[Saved entries]
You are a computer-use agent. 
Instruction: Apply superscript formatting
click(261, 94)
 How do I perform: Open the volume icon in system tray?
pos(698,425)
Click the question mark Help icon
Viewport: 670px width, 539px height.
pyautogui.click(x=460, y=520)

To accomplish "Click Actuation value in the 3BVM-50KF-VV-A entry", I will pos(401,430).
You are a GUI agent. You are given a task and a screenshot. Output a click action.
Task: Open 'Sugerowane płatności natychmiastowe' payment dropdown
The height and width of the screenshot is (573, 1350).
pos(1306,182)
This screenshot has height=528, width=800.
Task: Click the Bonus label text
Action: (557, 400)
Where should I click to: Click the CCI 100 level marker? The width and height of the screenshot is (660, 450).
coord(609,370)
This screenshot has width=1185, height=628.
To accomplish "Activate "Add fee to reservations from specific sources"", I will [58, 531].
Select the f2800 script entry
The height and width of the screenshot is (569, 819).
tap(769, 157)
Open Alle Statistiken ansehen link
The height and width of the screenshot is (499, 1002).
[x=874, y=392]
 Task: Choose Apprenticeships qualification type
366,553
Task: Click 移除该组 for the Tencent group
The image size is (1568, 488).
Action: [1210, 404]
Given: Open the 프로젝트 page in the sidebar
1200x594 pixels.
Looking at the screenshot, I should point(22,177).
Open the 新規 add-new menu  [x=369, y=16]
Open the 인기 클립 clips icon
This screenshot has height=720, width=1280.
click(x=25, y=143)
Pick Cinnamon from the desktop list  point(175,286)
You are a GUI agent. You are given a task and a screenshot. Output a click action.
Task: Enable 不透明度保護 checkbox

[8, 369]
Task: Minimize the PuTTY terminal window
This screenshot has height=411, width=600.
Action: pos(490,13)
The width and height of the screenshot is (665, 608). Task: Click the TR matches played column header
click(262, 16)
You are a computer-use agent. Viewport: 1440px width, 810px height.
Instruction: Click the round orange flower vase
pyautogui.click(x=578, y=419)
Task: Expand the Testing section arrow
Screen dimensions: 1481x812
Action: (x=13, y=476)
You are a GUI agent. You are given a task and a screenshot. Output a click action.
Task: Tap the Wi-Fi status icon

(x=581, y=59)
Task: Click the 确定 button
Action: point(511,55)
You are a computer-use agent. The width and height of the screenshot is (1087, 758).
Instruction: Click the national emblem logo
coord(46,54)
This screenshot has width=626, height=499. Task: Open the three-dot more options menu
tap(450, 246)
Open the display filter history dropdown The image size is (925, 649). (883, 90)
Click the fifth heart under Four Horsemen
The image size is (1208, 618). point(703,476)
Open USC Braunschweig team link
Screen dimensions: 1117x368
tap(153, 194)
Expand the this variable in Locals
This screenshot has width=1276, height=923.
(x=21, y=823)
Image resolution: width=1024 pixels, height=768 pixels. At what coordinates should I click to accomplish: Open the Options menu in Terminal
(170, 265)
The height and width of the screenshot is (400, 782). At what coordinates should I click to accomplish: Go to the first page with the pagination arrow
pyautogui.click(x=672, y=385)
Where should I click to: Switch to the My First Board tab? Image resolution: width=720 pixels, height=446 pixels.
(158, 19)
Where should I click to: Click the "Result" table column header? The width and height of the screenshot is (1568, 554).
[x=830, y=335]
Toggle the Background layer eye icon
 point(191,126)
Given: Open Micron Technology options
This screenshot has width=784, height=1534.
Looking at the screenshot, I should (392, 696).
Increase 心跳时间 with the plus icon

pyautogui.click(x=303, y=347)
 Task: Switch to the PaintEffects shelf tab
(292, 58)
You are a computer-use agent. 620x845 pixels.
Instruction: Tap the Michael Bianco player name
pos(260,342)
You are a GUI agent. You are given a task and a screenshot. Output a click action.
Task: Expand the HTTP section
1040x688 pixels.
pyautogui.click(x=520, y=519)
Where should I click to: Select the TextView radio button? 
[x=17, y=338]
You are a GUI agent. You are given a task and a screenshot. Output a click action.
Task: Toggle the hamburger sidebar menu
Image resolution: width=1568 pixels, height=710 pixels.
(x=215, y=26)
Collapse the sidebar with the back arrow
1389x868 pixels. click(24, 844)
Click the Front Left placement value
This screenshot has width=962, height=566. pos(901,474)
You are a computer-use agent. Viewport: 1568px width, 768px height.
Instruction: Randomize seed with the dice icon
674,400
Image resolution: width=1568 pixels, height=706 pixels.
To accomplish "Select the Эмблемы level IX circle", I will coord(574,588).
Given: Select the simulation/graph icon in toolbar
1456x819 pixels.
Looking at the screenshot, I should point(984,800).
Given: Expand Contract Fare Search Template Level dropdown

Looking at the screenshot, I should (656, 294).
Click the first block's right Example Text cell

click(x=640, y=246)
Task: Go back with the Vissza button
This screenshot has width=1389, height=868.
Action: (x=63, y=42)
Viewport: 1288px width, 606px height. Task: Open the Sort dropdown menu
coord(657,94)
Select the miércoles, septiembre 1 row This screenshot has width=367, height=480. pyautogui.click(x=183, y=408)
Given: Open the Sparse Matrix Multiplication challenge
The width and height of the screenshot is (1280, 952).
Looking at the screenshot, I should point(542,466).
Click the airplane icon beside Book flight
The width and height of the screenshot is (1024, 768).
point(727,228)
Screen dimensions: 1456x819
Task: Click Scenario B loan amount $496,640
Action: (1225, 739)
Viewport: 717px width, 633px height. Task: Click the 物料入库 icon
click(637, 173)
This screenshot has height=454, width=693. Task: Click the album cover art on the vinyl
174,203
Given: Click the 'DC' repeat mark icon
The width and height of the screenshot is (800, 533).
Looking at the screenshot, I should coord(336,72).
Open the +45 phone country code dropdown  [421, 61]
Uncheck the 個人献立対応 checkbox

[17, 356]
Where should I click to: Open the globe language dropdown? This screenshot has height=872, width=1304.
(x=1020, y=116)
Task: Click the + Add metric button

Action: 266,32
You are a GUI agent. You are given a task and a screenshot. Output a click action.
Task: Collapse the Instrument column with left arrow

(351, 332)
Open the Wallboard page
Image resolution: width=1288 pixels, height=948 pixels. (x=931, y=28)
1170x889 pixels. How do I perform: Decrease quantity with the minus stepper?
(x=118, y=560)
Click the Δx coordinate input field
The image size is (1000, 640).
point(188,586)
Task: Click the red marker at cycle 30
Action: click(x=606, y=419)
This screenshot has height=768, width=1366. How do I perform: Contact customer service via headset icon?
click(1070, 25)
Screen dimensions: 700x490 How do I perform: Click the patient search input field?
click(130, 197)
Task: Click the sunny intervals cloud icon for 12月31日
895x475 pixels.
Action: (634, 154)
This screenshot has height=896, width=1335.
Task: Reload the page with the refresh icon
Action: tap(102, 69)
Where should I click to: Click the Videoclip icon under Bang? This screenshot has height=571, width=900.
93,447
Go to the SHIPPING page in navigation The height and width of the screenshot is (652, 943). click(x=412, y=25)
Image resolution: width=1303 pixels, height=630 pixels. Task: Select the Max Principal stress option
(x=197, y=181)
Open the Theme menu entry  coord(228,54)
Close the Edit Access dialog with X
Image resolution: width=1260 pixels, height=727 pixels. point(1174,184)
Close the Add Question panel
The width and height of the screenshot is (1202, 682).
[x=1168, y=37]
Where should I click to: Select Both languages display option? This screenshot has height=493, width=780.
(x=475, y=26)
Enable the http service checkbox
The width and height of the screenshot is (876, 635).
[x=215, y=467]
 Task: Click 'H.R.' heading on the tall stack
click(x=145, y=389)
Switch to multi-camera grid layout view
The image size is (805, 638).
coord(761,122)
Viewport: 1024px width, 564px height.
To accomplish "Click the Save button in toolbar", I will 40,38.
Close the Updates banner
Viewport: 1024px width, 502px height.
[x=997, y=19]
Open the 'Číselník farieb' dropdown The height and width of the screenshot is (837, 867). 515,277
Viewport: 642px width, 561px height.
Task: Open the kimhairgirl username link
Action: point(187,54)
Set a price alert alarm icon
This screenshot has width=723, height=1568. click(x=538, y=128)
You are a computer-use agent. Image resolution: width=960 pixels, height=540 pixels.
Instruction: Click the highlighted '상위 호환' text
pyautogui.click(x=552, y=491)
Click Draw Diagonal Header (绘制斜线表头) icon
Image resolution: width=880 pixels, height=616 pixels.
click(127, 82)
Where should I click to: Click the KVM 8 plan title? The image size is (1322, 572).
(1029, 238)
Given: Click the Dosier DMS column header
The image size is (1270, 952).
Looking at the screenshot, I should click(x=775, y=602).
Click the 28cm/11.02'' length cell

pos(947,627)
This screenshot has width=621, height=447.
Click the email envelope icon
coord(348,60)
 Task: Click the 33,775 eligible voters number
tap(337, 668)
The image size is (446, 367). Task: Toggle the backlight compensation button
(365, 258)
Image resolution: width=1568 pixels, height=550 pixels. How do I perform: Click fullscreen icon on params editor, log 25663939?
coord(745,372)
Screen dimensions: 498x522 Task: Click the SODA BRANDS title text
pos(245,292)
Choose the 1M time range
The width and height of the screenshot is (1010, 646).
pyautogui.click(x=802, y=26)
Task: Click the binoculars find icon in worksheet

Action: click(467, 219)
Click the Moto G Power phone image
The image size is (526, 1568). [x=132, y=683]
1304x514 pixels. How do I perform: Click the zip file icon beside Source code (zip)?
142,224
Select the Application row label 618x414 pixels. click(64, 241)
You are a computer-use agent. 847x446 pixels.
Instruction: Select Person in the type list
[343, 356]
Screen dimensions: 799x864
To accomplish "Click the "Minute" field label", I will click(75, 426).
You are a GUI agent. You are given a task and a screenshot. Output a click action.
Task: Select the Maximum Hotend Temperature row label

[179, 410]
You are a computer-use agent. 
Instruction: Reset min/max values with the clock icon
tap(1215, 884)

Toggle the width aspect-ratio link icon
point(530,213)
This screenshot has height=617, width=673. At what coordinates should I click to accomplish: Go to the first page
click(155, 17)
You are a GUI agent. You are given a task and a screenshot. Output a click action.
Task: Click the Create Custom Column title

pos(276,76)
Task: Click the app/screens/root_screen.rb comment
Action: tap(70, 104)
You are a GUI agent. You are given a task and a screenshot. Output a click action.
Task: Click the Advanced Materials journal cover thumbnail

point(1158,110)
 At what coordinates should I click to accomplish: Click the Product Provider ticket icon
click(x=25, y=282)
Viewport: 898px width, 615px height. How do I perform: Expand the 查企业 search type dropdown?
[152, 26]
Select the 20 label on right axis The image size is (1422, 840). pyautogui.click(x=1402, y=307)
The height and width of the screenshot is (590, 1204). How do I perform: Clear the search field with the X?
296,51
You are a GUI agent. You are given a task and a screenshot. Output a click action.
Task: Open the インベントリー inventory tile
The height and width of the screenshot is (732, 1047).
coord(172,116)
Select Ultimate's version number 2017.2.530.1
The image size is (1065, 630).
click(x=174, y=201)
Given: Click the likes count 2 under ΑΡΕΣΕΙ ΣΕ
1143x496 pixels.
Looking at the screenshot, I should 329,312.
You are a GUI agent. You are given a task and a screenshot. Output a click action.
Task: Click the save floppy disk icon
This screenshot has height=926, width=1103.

* _TRY IT_
Copy each line above where "section" appears.

* _RESPONSE BOX_
Task: Expand the Testing section arrow
Task: Expand the HTTP section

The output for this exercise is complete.